Exploring Novel Polytubey Reproduction Pathways Utilizing Cumulative Genetic Tools

Abstract

In the anthers and ovaries of flowers, pollen grains and embryo sacs are produced with uniform cell compositions. This stable gametogenesis enables elaborate interactions between male and female gametophytes after pollination, forming the highly successful sexual reproduction system in flowering plants. As most ovules are fertilized with a single pollen tube, the resulting genome set in the embryo and endosperm is determined in a single pattern by independent fertilization of the egg cell and central cell by two sperm cells. However, if ovules receive four sperm cells from two pollen tubes, the expected options for genome sets in the developing seeds would more than double. In wild-type Arabidopsis thaliana plants, around 5% of ovules receive two pollen tubes.
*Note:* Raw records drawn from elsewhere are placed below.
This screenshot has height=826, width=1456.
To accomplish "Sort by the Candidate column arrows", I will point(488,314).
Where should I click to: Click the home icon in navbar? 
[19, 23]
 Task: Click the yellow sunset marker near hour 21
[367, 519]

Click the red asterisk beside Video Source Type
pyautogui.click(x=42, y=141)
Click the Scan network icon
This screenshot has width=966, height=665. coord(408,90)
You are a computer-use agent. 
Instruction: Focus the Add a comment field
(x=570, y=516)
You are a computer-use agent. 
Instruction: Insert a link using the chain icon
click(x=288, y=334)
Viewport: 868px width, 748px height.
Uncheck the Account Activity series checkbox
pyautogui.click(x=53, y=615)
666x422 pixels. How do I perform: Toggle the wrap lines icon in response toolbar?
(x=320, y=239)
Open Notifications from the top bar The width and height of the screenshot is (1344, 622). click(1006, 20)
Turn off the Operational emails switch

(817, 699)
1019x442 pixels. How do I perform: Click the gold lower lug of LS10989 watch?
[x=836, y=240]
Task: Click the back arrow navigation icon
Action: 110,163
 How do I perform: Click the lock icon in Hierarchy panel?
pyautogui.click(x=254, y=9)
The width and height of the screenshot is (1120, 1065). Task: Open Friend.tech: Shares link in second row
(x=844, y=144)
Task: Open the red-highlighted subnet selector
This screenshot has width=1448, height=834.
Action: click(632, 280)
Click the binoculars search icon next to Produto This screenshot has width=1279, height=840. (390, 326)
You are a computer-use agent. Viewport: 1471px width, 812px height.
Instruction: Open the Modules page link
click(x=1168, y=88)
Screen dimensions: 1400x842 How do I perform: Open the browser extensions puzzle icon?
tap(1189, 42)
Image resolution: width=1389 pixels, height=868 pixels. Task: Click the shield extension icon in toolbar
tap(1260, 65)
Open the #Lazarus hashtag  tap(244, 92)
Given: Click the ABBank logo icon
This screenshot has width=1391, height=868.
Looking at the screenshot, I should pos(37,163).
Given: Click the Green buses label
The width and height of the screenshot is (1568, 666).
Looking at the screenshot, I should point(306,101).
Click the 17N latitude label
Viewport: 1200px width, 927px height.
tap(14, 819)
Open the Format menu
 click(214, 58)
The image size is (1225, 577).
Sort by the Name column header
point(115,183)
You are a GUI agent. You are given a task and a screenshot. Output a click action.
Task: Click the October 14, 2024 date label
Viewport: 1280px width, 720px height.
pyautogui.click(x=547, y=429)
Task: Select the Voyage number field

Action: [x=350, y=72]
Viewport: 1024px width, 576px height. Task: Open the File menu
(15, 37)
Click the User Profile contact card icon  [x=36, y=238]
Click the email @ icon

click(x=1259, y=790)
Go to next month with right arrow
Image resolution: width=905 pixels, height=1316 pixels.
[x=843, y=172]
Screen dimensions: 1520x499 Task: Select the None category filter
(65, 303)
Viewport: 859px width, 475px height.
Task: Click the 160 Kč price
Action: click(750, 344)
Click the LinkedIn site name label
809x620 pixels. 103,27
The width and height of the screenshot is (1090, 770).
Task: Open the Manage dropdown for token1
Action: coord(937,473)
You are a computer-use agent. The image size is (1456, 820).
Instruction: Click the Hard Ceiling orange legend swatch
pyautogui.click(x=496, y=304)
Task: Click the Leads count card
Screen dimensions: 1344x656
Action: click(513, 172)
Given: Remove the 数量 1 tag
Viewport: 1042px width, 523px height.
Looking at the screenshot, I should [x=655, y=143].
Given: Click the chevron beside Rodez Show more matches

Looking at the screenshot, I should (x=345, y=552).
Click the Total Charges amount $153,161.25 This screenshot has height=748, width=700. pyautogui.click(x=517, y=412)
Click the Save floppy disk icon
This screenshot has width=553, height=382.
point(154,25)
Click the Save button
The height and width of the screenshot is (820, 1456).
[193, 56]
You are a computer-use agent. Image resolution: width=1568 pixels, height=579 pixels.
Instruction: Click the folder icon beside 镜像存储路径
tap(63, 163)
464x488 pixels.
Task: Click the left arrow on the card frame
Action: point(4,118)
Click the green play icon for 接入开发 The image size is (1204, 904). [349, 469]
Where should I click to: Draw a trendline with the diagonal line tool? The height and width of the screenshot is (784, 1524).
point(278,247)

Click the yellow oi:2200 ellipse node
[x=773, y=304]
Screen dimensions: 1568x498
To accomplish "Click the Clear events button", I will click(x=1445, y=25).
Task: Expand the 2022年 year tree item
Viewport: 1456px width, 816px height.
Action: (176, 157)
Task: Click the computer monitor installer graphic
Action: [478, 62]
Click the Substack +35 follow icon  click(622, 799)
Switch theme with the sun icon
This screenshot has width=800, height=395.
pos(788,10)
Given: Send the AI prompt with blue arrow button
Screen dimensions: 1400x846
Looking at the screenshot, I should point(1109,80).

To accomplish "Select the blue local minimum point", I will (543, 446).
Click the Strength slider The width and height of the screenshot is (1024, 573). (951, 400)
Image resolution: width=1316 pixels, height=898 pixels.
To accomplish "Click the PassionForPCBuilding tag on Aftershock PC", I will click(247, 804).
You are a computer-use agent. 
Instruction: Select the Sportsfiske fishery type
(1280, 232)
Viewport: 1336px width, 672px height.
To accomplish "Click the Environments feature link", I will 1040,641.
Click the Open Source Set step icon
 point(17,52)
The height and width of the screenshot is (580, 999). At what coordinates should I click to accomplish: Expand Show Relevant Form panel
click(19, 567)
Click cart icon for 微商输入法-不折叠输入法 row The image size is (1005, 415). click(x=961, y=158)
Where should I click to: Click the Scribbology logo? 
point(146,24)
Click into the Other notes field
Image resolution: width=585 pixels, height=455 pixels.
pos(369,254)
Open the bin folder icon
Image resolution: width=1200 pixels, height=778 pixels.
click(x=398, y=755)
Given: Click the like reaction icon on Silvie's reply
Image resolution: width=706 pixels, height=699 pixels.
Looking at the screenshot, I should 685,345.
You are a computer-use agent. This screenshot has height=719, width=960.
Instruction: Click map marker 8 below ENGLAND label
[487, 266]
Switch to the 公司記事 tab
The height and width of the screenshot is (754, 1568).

Recent studies have elucidated the abnormal fertilization in supernumerary pollen tubes and sperm cells related to polytubey, polyspermy, heterofertilization and fertilization recovery. Analyses of model plants have begun to uncover the mechanisms underlying this new pollen tube biology. Here, we review unusual fertilization phenomena and propose several breeding applications for flowering plants. These arguments contribute to the remodeling of plant reproduction, a challenging concept that alters typical plant fertilization by utilizing the current genetic toolbox.

Introduction

In sexually reproducing organisms, male and female gametes fuse to produce diploid zygotes. If eggs are fertilized by more than one sperm, also called polyspermy, the zygote contains polyploid genomes that may cause imbalanced paternal–maternal gene expression. In animals, polyspermy often causes mitotic defects due to excessive sperm-derived centrosomes, and thus, polyspermy blocking systems have evolved to avoid multiple fertilization (Bhakta et al. 2019). To our knowledge, however, polyspermy-induced mitotic defects have not been reported in flowering plants that do not produce centrosomes. Recent studies have investigated the sophisticated systems that prevent polyspermy and establish a rigid, one-to-one relationship between male and female tissues prior to gamete association.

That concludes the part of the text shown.